12 de marzo de 2007

El viaje

Mi amiga Leo siempre lo decía: "Hay que vivir". "Y viajar" "Viajar es vivir más veces". Por eso, estoy decidido a seguir su consejo. A ella en sus viajes siempre le fue bien. Se divirtió todo lo que quiso y pudo, con su escaso sueldo de funcionaria que ahorraba sigilosamente durante el año para hacer un dispendio en sus vacaciones. No ha quedado parte de Europa que no haya visto y parte de África también. Ahora ya se ha casado, y cuando tal vez sea un poco tarde, está intentando tener hijos, según dice ella, para tener una vejez acompañada. No creo que sea esa la razón para tener hijos, pero no se lo discuto. Ella es mucho más joven que yo, y hace tiempo dejé de intervenir en sus debates. Cuando yo tenía su edad también defendía acaloradamente mis opiniones. Pero después de que me quedé solo, parece que un nudo me ahoga la garganta y no me salen las palabras. Hablo poco, y discuto menos.

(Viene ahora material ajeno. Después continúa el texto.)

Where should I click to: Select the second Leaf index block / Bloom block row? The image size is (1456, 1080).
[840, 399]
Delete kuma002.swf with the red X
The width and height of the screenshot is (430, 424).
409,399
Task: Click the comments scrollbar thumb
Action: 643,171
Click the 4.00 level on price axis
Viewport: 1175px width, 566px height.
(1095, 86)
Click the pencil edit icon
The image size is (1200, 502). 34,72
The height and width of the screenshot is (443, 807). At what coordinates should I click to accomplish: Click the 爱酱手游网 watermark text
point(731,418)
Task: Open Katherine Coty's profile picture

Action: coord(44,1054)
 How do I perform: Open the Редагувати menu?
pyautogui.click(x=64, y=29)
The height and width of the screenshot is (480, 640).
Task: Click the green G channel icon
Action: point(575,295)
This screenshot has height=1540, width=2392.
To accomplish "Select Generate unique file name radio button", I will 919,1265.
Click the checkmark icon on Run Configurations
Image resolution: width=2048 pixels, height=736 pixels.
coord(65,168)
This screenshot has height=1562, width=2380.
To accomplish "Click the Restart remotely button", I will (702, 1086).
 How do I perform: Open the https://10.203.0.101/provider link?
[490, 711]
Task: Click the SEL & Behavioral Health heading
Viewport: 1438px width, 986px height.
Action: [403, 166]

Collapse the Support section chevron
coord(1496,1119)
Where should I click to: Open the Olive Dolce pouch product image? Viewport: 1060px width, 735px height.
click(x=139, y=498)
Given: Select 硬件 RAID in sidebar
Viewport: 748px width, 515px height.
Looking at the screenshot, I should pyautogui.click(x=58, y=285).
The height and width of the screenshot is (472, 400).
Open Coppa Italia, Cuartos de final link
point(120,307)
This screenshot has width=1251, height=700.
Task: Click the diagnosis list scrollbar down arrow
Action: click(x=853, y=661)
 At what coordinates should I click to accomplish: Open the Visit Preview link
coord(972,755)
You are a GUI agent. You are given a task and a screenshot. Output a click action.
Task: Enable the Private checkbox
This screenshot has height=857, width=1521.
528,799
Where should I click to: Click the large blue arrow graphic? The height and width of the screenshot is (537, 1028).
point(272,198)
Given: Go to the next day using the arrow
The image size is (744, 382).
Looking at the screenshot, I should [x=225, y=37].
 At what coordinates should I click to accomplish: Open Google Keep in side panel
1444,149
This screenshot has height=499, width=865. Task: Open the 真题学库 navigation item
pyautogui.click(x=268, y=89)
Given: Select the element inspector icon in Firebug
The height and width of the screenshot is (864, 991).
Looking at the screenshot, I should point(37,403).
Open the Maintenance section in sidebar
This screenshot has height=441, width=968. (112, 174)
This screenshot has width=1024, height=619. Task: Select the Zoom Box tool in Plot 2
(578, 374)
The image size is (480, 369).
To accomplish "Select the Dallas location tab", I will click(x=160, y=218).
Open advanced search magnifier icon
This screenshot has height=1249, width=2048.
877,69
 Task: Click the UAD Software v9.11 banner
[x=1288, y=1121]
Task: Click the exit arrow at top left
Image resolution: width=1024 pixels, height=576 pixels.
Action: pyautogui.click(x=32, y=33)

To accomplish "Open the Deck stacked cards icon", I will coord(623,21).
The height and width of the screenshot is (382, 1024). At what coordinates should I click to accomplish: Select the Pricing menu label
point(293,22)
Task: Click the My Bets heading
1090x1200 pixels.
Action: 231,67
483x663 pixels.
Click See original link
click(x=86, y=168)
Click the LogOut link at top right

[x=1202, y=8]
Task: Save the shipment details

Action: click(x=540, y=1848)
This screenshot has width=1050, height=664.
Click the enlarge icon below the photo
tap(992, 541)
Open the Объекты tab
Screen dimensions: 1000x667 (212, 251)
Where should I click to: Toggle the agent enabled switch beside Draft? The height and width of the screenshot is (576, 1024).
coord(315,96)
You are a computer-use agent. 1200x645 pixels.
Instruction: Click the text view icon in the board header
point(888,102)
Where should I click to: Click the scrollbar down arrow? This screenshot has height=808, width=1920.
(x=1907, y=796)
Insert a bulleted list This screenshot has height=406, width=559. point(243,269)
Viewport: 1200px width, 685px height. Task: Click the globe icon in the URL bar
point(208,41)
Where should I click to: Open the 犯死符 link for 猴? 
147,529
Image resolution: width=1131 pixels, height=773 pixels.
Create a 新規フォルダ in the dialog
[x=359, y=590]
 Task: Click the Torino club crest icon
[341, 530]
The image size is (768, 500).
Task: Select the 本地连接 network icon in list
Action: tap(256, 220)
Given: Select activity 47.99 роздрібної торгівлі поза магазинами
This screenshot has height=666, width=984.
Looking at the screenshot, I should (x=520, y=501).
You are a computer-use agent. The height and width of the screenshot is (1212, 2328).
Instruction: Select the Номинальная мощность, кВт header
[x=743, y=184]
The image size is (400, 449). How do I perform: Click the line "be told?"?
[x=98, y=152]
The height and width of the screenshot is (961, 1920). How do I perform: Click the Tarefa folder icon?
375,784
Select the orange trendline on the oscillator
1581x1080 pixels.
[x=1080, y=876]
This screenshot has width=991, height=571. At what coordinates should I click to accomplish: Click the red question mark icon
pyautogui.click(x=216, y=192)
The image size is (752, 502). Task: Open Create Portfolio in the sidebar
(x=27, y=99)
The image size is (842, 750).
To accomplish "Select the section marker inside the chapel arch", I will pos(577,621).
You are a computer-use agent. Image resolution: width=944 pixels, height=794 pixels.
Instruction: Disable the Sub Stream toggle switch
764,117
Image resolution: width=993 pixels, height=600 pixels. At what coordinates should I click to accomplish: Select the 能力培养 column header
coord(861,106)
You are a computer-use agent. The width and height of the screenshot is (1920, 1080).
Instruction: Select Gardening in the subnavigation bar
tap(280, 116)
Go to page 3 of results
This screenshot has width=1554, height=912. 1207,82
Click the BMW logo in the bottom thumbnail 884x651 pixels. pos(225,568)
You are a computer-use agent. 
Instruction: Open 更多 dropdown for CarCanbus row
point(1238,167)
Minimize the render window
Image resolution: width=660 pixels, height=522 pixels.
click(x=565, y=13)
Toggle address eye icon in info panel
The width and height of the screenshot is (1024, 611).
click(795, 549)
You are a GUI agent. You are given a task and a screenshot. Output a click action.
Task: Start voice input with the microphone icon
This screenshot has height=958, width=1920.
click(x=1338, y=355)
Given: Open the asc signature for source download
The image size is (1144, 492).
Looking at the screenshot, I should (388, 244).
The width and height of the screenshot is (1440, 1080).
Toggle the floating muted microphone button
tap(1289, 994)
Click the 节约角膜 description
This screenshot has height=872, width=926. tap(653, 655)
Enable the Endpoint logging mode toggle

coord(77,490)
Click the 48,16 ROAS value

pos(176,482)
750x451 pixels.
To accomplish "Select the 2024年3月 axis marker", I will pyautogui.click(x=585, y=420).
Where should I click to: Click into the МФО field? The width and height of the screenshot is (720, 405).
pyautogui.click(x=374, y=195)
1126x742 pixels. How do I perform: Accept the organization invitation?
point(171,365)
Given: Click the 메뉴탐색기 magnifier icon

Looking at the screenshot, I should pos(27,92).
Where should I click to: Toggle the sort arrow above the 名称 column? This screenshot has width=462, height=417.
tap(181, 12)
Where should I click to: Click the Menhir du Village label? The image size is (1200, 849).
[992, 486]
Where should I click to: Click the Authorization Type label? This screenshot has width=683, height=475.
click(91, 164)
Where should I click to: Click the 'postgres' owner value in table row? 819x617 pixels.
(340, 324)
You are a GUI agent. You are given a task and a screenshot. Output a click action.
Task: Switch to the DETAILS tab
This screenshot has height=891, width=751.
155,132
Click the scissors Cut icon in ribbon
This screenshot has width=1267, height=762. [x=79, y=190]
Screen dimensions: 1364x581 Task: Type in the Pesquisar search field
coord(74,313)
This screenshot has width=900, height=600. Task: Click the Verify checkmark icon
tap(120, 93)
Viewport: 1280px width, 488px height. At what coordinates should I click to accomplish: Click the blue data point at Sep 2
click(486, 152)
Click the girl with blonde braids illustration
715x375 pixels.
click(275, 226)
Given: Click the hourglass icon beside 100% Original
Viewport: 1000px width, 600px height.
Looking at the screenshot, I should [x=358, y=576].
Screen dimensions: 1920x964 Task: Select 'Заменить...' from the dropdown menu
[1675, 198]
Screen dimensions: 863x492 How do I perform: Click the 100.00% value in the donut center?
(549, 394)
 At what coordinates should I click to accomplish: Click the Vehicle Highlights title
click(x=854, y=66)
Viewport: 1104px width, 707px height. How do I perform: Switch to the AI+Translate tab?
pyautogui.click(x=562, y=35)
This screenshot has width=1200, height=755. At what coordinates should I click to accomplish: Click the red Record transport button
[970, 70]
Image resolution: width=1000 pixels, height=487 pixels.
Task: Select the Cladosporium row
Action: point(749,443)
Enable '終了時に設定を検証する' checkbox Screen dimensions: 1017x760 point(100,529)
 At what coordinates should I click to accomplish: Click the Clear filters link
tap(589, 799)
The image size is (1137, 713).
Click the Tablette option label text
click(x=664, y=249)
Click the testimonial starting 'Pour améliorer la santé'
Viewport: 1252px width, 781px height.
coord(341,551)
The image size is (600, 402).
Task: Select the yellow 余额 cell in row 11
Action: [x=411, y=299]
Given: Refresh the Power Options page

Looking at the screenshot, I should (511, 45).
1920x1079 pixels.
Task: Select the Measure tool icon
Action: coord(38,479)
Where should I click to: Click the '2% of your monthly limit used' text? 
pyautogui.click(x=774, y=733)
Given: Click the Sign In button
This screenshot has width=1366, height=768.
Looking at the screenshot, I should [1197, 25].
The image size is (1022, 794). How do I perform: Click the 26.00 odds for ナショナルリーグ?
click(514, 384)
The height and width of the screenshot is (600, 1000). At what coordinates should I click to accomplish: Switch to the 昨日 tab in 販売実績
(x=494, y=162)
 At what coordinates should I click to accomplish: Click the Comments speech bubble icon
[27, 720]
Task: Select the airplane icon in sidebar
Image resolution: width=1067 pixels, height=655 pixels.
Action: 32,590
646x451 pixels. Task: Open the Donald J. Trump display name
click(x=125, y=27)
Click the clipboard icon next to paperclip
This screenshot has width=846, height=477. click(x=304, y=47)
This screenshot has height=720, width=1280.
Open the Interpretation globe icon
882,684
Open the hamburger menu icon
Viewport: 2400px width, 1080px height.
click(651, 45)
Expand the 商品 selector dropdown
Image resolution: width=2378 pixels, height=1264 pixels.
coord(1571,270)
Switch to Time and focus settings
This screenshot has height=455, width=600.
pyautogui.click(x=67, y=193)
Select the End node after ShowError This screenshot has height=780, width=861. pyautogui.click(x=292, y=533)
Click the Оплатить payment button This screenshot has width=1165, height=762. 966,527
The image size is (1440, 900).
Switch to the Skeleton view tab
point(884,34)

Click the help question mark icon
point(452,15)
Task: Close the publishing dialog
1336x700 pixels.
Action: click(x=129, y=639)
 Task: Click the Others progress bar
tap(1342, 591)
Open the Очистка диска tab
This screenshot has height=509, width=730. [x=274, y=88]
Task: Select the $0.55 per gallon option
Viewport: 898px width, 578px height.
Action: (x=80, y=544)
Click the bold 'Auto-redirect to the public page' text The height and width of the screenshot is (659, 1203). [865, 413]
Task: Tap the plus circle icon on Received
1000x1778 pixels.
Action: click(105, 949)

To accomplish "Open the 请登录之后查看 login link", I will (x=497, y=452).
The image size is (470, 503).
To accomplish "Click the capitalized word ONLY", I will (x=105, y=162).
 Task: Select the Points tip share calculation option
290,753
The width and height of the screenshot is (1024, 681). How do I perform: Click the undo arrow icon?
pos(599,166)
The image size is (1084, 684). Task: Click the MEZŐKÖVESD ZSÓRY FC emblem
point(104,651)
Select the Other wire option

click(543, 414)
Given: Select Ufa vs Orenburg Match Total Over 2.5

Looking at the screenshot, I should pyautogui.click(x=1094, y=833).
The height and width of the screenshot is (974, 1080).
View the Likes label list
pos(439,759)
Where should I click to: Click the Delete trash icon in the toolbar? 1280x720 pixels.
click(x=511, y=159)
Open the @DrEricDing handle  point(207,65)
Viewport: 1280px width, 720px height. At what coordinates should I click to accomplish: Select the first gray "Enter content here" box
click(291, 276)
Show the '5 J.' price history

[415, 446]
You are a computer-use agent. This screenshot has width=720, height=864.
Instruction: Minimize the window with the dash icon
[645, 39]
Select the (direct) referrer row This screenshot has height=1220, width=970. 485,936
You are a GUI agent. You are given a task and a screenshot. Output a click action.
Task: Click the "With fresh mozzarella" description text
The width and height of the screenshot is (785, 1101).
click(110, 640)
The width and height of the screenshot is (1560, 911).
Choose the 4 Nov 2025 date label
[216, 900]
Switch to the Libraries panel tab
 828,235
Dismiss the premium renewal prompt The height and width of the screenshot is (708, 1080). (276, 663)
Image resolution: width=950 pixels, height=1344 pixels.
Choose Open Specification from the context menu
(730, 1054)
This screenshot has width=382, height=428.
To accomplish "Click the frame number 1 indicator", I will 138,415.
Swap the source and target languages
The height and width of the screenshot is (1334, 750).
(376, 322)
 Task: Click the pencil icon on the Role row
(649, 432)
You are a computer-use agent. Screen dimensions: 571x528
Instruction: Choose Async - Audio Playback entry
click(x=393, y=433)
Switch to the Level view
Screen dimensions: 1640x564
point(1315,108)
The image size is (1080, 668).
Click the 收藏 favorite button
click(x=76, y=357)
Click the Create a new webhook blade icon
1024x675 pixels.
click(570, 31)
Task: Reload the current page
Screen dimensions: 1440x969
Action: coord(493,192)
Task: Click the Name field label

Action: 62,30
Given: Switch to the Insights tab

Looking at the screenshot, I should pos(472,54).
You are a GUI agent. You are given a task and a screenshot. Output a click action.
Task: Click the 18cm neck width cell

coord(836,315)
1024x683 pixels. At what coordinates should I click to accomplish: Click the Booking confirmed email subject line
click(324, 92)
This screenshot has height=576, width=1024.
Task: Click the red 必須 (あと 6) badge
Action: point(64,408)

De vez en cuando quedo para ver un partido de fútbol con un amigo, para ver si el fervor futbolístico me hace reaccionar, pero sólo logro gritar algún que otro insulto al árbitro, del que me arrepiento enseguida, y empiezo a desear que se acabe pronto el partido, gane o no mi equipo, para escapar de allí y regresar a la tranquilidad de mi casa, aunque sea en soledad.

Mi amigo me dice que lo vuelva a llamar para ir juntos al próximo partido que nuestro equipo juegue en casa. Para él es una evasión, y por eso me lo agradece. A su mujer le dice que va al fútbol por acompañarme, para hacerme un favor, pero los dos sabemos quién hace el favor a quién. Yo le digo que sí, que lo llamaré, aunque por dentro estoy presintiendo que va a ser que no.

Lo acabo de decidir. Voy a seguir el consejo de Leo. En lo de viajar, me refiero. Y en lo de vivir.